Instructions to follow: Every line of the data below is to be retyped exactly.

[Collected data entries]
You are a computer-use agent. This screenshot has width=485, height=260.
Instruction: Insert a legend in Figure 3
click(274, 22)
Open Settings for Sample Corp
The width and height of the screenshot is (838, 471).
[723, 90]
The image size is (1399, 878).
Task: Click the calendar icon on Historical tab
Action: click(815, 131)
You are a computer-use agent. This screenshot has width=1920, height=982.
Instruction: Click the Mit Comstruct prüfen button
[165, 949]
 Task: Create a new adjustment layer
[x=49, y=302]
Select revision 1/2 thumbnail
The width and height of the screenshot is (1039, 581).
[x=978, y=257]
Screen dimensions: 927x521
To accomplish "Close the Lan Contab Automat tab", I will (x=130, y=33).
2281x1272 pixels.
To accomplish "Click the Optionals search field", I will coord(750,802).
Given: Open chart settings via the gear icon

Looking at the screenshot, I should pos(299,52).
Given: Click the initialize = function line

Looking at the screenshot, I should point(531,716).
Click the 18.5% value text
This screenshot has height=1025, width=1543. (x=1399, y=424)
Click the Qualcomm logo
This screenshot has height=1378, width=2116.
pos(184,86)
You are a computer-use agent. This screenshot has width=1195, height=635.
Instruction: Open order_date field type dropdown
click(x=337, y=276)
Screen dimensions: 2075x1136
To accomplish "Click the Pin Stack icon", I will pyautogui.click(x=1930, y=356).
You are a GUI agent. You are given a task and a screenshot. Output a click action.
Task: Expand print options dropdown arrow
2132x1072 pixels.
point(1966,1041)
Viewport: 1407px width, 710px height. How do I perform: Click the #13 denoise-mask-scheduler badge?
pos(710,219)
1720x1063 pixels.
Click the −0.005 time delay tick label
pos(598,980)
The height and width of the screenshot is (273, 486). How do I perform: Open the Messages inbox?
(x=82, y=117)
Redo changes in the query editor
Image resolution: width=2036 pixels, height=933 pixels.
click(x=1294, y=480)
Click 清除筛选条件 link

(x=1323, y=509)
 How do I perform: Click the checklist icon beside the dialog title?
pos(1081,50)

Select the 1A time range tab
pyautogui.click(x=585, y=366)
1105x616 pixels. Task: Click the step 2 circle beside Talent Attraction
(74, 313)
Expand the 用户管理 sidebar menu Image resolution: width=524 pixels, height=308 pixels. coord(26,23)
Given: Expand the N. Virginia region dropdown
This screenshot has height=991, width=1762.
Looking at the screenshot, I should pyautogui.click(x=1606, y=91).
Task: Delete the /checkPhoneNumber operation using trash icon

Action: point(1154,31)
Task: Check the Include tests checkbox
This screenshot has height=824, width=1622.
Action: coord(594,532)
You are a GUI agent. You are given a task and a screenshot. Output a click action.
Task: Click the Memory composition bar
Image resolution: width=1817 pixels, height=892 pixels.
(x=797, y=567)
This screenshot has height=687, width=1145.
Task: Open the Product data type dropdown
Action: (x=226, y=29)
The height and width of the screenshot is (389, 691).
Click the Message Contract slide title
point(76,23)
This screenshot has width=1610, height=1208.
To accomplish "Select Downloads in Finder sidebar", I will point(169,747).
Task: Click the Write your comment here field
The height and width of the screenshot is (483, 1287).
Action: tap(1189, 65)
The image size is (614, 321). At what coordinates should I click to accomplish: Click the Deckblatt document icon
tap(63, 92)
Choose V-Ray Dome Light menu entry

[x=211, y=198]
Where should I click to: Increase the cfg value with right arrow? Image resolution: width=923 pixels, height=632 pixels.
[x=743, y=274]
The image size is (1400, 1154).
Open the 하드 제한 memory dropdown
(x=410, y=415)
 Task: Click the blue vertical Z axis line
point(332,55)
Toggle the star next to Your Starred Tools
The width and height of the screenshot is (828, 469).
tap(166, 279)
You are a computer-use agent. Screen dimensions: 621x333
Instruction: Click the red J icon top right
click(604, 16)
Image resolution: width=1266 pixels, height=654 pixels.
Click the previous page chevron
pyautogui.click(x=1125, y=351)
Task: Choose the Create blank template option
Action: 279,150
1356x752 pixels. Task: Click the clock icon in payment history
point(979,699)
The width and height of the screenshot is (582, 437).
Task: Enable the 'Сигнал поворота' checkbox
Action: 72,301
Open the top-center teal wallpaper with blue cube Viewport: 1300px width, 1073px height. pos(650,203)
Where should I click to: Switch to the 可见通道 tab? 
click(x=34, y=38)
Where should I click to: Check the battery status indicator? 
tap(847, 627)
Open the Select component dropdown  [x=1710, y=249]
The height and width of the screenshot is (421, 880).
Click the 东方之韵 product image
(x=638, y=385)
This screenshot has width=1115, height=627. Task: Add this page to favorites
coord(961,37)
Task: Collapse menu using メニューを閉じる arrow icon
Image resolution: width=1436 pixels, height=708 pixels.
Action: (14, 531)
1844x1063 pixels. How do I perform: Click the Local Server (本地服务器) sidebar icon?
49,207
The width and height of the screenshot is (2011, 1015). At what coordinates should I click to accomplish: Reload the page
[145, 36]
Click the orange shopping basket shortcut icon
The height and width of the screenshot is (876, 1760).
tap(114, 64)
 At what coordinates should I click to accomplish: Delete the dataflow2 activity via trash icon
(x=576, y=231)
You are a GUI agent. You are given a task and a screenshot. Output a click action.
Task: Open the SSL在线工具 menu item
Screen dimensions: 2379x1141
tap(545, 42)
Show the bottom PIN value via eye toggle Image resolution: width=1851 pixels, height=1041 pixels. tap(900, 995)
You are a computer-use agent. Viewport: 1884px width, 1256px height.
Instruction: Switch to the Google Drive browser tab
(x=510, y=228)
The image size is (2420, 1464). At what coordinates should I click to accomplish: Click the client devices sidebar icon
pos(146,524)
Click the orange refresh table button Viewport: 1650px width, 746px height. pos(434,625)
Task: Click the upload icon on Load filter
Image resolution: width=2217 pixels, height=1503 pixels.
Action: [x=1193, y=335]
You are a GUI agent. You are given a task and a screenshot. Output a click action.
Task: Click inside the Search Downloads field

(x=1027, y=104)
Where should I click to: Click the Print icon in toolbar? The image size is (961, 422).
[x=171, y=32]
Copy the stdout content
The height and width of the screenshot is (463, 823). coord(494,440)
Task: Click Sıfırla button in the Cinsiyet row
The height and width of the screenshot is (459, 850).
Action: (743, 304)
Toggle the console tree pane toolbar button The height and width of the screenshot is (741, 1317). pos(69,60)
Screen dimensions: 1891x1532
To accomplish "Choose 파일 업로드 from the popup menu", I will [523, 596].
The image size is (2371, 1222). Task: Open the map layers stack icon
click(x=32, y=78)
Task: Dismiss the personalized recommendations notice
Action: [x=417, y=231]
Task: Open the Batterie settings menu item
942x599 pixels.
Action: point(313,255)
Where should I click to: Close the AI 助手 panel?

Task answer:
You are a computer-use agent. This screenshot has width=485, height=260.
Instruction: Insert a legend in Figure 3
click(274, 22)
Open Settings for Sample Corp
The width and height of the screenshot is (838, 471).
[723, 90]
The image size is (1399, 878).
Task: Click the calendar icon on Historical tab
Action: click(815, 131)
You are a computer-use agent. This screenshot has width=1920, height=982.
Instruction: Click the Mit Comstruct prüfen button
[165, 949]
 Task: Create a new adjustment layer
[x=49, y=302]
Select revision 1/2 thumbnail
The width and height of the screenshot is (1039, 581).
[x=978, y=257]
Screen dimensions: 927x521
To accomplish "Close the Lan Contab Automat tab", I will (x=130, y=33).
2281x1272 pixels.
To accomplish "Click the Optionals search field", I will coord(750,802).
Given: Open chart settings via the gear icon

Looking at the screenshot, I should pos(299,52).
Given: Click the initialize = function line

Looking at the screenshot, I should point(531,716).
Click the 18.5% value text
This screenshot has height=1025, width=1543. (x=1399, y=424)
Click the Qualcomm logo
This screenshot has height=1378, width=2116.
pos(184,86)
You are a computer-use agent. This screenshot has width=1195, height=635.
Instruction: Open order_date field type dropdown
click(x=337, y=276)
Screen dimensions: 2075x1136
To accomplish "Click the Pin Stack icon", I will pyautogui.click(x=1930, y=356).
You are a GUI agent. You are given a task and a screenshot. Output a click action.
Task: Expand print options dropdown arrow
2132x1072 pixels.
point(1966,1041)
Viewport: 1407px width, 710px height. How do I perform: Click the #13 denoise-mask-scheduler badge?
pos(710,219)
1720x1063 pixels.
Click the −0.005 time delay tick label
pos(598,980)
The height and width of the screenshot is (273, 486). How do I perform: Open the Messages inbox?
(x=82, y=117)
Redo changes in the query editor
Image resolution: width=2036 pixels, height=933 pixels.
click(x=1294, y=480)
Click 清除筛选条件 link

(x=1323, y=509)
 How do I perform: Click the checklist icon beside the dialog title?
pos(1081,50)

Select the 1A time range tab
pyautogui.click(x=585, y=366)
1105x616 pixels. Task: Click the step 2 circle beside Talent Attraction
(74, 313)
Expand the 用户管理 sidebar menu Image resolution: width=524 pixels, height=308 pixels. coord(26,23)
Given: Expand the N. Virginia region dropdown
This screenshot has height=991, width=1762.
Looking at the screenshot, I should pyautogui.click(x=1606, y=91).
Task: Delete the /checkPhoneNumber operation using trash icon

Action: point(1154,31)
Task: Check the Include tests checkbox
This screenshot has height=824, width=1622.
Action: coord(594,532)
You are a GUI agent. You are given a task and a screenshot. Output a click action.
Task: Click the Memory composition bar
Image resolution: width=1817 pixels, height=892 pixels.
(x=797, y=567)
This screenshot has height=687, width=1145.
Task: Open the Product data type dropdown
Action: (x=226, y=29)
The height and width of the screenshot is (389, 691).
Click the Message Contract slide title
point(76,23)
This screenshot has width=1610, height=1208.
To accomplish "Select Downloads in Finder sidebar", I will point(169,747).
Task: Click the Write your comment here field
The height and width of the screenshot is (483, 1287).
Action: tap(1189, 65)
The image size is (614, 321). At what coordinates should I click to accomplish: Click the Deckblatt document icon
tap(63, 92)
Choose V-Ray Dome Light menu entry

[x=211, y=198]
Where should I click to: Increase the cfg value with right arrow? Image resolution: width=923 pixels, height=632 pixels.
[x=743, y=274]
The image size is (1400, 1154).
Open the 하드 제한 memory dropdown
(x=410, y=415)
 Task: Click the blue vertical Z axis line
point(332,55)
Toggle the star next to Your Starred Tools
The width and height of the screenshot is (828, 469).
tap(166, 279)
You are a computer-use agent. Screen dimensions: 621x333
Instruction: Click the red J icon top right
click(604, 16)
Image resolution: width=1266 pixels, height=654 pixels.
Click the previous page chevron
pyautogui.click(x=1125, y=351)
Task: Choose the Create blank template option
Action: 279,150
1356x752 pixels. Task: Click the clock icon in payment history
point(979,699)
The width and height of the screenshot is (582, 437).
Task: Enable the 'Сигнал поворота' checkbox
Action: 72,301
Open the top-center teal wallpaper with blue cube Viewport: 1300px width, 1073px height. pos(650,203)
Where should I click to: Switch to the 可见通道 tab? 
click(x=34, y=38)
Where should I click to: Check the battery status indicator? 
tap(847, 627)
Open the Select component dropdown  [x=1710, y=249]
The height and width of the screenshot is (421, 880).
Click the 东方之韵 product image
(x=638, y=385)
This screenshot has width=1115, height=627. Task: Add this page to favorites
coord(961,37)
Task: Collapse menu using メニューを閉じる arrow icon
Image resolution: width=1436 pixels, height=708 pixels.
Action: (14, 531)
1844x1063 pixels. How do I perform: Click the Local Server (本地服务器) sidebar icon?
49,207
The width and height of the screenshot is (2011, 1015). At what coordinates should I click to accomplish: Reload the page
[145, 36]
Click the orange shopping basket shortcut icon
The height and width of the screenshot is (876, 1760).
tap(114, 64)
 At what coordinates should I click to accomplish: Delete the dataflow2 activity via trash icon
(x=576, y=231)
You are a GUI agent. You are given a task and a screenshot. Output a click action.
Task: Open the SSL在线工具 menu item
Screen dimensions: 2379x1141
tap(545, 42)
Show the bottom PIN value via eye toggle Image resolution: width=1851 pixels, height=1041 pixels. tap(900, 995)
You are a computer-use agent. Viewport: 1884px width, 1256px height.
Instruction: Switch to the Google Drive browser tab
(x=510, y=228)
The image size is (2420, 1464). At what coordinates should I click to accomplish: Click the client devices sidebar icon
pos(146,524)
Click the orange refresh table button Viewport: 1650px width, 746px height. pos(434,625)
Task: Click the upload icon on Load filter
Image resolution: width=2217 pixels, height=1503 pixels.
Action: [x=1193, y=335]
You are a GUI agent. You are given a task and a screenshot. Output a click action.
Task: Click inside the Search Downloads field

(x=1027, y=104)
Where should I click to: Click the Print icon in toolbar? The image size is (961, 422).
[x=171, y=32]
Copy the stdout content
The height and width of the screenshot is (463, 823). coord(494,440)
Task: Click Sıfırla button in the Cinsiyet row
The height and width of the screenshot is (459, 850).
Action: (743, 304)
Toggle the console tree pane toolbar button The height and width of the screenshot is (741, 1317). pos(69,60)
Screen dimensions: 1891x1532
To accomplish "Choose 파일 업로드 from the popup menu", I will [523, 596].
The image size is (2371, 1222). Task: Open the map layers stack icon
click(x=32, y=78)
Task: Dismiss the personalized recommendations notice
Action: [x=417, y=231]
Task: Open the Batterie settings menu item
942x599 pixels.
Action: point(313,255)
Where should I click to: Close the AI 助手 panel?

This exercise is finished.